## Apply what you read
1/ Under the two headings of the Rundeck troubleshooting post, list each action the team took while trying to fix the late-running jobs.
2/ From the Rundeck troubleshooting post, print the passage starting with "Job Concurrency Limitations" and going on through "operating as expected.".
3/ Answer these from the Rundeck troubleshooting post:
(a) Which job scheduling system was moved to AWS?
(b) By how many seconds were minutely jobs running off?
(c) Which property sets the Quartz scheduler's thread pool size?

## Passage provided
──────────────────────────────

As part of an ongoing effort to migrate a significant part of our stack into the cloud, we recently moved our job scheduling system, Rundeck, from an on-premise bare metal instance to AWS. With the exception of a few minor annoyances–from an operational standpoint–pretty much everything worked. It didn’t take long, however, to notice jobs weren’t running on-time. Minutely jobs were running between 30-50 seconds off, skipping minutes, etc. As we had a near-identical configuration, we weren’t really sure what the issue was. Given the lack of documentation for Rundeck architecture and having seen similar unanswered questions across various message boards, after three of us had spent a couple days on the issue, we wanted to post the steps we took to troubleshoot and resolve the issue.
Job Concurrency Limitations
As the most common cause of items not running on-time in a scheduling system is related to the permitted level of concurrency, and we saw no CPU-related run queue issues, we first expected the delay to be limited by the number of available worker threads. So, per the Rundeck Administration tuning guide, we increased the Quartz scheduler’s thread pool size (org.quartz.threadPool.threadCount), related JVM heap settings, and restarted the service. We noticed zero effect on jobs and verified the thread pool was operating as expected.
AWS Instance Sizing/Performance
At this point, we knew the Quartz scheduler was not the issue. As everything else in the configuration was identical, while we hadn’t seen any CPU-related issues, we figured it could just be related virtualization slowness. So, just to rule it out, we rolled the next largest box. As expected, given we had seen nothing to indicate CPU issues, we saw no difference in performance on a larger instance; jobs were still running 30-50 seconds behind.

──────────────────────────────

## Provided data
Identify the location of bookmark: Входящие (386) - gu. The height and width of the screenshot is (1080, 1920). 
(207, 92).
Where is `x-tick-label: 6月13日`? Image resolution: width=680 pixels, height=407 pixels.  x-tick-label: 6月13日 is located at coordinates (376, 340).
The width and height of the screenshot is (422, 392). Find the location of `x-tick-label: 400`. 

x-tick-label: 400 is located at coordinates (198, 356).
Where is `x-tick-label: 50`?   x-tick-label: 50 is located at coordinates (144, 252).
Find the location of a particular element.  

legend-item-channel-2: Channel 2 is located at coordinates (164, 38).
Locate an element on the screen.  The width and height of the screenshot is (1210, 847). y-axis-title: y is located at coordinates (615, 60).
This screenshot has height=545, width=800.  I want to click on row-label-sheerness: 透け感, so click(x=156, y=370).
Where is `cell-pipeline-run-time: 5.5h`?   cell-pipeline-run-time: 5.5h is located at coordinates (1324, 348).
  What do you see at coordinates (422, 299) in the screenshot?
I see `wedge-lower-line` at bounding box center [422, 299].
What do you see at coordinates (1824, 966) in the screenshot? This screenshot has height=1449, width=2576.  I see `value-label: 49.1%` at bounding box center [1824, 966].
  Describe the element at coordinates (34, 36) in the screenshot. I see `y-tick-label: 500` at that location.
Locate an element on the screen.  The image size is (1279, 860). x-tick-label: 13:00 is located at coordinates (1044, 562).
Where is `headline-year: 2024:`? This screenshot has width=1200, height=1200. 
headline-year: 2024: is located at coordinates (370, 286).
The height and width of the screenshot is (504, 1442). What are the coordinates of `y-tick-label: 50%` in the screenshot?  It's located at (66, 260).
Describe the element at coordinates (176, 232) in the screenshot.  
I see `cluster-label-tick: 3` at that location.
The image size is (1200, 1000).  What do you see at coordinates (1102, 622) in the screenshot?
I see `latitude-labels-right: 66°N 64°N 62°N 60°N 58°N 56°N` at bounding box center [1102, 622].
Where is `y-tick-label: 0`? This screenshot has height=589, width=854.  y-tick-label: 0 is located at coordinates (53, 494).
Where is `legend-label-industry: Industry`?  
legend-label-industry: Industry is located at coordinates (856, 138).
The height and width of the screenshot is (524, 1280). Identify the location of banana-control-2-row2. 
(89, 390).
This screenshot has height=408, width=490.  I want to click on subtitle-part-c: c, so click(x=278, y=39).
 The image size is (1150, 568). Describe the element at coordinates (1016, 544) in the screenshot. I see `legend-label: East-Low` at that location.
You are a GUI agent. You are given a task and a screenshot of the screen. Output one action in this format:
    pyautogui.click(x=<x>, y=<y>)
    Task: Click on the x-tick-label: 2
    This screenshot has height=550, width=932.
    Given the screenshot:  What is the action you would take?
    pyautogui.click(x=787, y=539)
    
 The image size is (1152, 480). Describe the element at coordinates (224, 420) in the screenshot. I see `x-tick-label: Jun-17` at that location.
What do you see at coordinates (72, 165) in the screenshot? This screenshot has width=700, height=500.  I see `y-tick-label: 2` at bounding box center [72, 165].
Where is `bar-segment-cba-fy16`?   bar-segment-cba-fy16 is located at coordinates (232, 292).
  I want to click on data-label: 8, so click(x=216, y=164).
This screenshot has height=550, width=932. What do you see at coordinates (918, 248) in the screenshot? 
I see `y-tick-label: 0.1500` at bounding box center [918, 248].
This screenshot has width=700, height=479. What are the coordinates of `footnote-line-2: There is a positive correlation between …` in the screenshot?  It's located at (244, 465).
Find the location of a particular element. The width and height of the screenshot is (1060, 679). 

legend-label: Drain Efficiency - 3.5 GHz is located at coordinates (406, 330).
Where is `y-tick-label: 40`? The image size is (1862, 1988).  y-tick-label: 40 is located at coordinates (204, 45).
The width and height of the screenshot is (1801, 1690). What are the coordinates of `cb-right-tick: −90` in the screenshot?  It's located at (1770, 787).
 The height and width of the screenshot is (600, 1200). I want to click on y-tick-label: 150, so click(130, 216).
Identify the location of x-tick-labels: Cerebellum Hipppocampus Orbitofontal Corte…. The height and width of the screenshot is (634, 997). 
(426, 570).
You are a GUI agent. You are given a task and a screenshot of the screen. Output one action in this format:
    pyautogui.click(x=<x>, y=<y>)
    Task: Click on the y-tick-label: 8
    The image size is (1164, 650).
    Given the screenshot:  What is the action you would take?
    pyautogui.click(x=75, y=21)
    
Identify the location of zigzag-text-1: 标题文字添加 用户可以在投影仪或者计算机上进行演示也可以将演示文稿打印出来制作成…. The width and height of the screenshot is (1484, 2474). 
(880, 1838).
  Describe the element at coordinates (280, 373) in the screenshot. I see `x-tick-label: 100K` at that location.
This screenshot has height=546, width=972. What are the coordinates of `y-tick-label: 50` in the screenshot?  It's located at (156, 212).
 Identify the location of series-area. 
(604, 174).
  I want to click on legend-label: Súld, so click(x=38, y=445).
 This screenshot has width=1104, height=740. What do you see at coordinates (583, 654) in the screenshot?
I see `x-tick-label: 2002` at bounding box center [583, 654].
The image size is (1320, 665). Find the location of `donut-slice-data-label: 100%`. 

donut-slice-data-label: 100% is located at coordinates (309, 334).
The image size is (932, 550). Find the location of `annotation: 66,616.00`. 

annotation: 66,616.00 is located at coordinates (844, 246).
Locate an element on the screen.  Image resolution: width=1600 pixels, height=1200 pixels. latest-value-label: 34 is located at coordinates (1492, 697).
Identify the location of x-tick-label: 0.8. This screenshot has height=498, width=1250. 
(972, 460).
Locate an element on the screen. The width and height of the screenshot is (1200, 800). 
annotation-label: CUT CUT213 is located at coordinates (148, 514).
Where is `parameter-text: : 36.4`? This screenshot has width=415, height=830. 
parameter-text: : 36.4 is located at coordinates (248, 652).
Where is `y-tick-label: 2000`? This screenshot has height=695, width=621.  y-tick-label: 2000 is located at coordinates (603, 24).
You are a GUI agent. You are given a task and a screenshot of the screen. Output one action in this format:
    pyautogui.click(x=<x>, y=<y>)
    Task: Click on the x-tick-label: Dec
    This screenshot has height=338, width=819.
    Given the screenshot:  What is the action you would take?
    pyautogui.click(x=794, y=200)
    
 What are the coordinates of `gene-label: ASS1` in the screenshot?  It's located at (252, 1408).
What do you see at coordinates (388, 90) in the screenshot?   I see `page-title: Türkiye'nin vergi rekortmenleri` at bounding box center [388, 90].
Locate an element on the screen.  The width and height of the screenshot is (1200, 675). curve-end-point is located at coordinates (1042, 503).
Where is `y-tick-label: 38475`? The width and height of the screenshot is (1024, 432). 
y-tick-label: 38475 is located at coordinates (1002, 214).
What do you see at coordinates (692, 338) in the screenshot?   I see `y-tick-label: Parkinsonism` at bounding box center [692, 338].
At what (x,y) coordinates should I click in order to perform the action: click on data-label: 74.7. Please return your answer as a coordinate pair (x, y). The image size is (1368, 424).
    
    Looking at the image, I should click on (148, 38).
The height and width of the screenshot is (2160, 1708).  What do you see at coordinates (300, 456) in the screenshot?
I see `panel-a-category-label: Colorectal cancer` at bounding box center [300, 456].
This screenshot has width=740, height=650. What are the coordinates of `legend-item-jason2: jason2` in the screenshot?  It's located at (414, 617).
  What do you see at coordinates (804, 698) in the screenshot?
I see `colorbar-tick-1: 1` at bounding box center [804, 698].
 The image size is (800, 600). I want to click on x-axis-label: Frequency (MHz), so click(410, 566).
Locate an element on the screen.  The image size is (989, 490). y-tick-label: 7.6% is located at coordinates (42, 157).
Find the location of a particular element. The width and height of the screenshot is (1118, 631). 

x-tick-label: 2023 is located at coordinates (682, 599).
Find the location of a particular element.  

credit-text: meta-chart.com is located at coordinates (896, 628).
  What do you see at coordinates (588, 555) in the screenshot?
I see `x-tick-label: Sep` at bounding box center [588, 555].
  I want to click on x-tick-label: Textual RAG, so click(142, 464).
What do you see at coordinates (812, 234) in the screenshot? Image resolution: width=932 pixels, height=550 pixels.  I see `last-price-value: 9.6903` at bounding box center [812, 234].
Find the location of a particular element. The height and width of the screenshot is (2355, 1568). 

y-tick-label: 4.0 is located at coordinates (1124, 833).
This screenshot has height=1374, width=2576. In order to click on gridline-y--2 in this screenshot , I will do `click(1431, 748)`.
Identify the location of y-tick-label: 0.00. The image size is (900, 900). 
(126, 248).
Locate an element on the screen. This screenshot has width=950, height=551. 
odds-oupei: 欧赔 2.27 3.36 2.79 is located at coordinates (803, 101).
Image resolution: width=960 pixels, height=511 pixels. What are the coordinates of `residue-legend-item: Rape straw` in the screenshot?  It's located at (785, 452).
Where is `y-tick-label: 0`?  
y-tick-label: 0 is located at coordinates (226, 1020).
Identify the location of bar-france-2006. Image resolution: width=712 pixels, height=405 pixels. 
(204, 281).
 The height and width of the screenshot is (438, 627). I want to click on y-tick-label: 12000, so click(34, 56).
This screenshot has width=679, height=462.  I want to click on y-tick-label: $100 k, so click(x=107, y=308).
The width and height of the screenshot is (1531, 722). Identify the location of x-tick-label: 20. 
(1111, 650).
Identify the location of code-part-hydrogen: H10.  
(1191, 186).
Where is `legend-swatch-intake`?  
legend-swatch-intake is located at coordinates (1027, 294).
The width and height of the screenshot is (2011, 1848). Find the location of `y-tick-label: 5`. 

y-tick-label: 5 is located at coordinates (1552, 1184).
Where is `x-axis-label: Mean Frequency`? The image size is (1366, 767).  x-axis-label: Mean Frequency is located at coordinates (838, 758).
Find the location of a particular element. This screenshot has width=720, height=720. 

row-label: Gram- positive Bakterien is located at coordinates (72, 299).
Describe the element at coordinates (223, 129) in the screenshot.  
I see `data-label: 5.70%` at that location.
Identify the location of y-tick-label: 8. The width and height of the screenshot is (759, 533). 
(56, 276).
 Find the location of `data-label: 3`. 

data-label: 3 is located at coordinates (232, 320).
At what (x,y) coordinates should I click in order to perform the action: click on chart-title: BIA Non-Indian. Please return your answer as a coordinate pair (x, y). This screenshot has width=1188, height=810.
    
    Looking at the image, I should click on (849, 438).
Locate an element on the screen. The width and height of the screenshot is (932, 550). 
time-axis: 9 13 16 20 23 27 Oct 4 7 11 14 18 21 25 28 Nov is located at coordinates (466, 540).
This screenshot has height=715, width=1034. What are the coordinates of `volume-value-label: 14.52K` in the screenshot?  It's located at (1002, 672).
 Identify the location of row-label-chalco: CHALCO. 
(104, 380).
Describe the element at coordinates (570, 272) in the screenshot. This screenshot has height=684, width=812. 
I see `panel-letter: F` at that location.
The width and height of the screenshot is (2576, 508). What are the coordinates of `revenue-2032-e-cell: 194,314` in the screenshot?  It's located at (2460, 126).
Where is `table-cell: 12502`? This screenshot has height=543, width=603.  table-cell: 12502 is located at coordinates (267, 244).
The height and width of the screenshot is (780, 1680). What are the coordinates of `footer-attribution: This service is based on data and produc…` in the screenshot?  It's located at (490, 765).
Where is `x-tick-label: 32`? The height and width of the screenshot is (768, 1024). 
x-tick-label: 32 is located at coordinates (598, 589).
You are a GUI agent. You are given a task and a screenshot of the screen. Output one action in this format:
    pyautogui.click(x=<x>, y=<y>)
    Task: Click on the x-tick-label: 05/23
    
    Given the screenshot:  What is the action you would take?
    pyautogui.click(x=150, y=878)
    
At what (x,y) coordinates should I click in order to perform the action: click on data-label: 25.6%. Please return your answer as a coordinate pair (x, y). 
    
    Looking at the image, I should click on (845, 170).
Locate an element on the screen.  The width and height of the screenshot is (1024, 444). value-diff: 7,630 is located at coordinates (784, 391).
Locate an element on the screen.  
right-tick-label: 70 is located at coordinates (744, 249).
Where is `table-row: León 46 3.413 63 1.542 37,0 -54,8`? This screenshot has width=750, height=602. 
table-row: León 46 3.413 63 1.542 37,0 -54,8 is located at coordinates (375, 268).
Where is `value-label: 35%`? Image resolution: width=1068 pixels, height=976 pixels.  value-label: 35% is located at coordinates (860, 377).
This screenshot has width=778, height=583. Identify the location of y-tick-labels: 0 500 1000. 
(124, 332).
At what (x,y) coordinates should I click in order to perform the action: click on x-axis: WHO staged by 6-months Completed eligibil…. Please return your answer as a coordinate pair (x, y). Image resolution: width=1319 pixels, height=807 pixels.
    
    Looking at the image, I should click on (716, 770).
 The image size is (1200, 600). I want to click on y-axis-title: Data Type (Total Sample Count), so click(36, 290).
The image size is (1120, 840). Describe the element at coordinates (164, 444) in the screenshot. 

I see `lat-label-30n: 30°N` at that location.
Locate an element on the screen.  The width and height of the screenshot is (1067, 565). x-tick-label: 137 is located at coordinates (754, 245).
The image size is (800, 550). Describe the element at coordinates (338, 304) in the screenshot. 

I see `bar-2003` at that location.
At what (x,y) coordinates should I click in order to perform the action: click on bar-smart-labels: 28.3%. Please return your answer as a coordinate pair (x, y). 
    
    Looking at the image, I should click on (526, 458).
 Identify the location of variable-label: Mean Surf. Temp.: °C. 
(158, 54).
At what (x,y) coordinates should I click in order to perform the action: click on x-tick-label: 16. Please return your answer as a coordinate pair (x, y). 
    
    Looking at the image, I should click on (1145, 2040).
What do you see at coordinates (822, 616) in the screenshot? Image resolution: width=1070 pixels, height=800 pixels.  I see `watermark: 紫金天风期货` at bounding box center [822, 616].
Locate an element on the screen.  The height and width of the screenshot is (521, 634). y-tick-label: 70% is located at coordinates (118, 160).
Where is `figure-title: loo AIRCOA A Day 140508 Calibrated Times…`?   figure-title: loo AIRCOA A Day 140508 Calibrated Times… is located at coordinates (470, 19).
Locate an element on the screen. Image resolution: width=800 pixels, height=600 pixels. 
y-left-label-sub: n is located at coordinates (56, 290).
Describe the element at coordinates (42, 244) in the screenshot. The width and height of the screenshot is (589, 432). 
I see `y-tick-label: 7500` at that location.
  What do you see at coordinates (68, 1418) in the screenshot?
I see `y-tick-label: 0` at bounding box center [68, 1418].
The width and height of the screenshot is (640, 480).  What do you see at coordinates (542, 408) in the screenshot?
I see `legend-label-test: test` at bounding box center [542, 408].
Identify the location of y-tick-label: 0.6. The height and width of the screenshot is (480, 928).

──────────────────────────────

## Responses to the exercise
1/
- Increased the Quartz scheduler's thread pool size (org.quartz.threadPool.threadCount)
- Increased the related JVM heap settings
- Restarted the service
- Verified the thread pool was operating as expected
- Rolled the next largest box

2/
Job Concurrency Limitations
As the most common cause of items not running on-time in a scheduling system is related to the permitted level of concurrency, and we saw no CPU-related run queue issues, we first expected the delay to be limited by the number of available worker threads. So, per the Rundeck Administration tuning guide, we increased the Quartz scheduler’s thread pool size (org.quartz.threadPool.threadCount), related JVM heap settings, and restarted the service. We noticed zero effect on jobs and verified the thread pool was operating as expected.

3/
(a) Rundeck
(b) Between 30 and 50 seconds
(c) org.quartz.threadPool.threadCount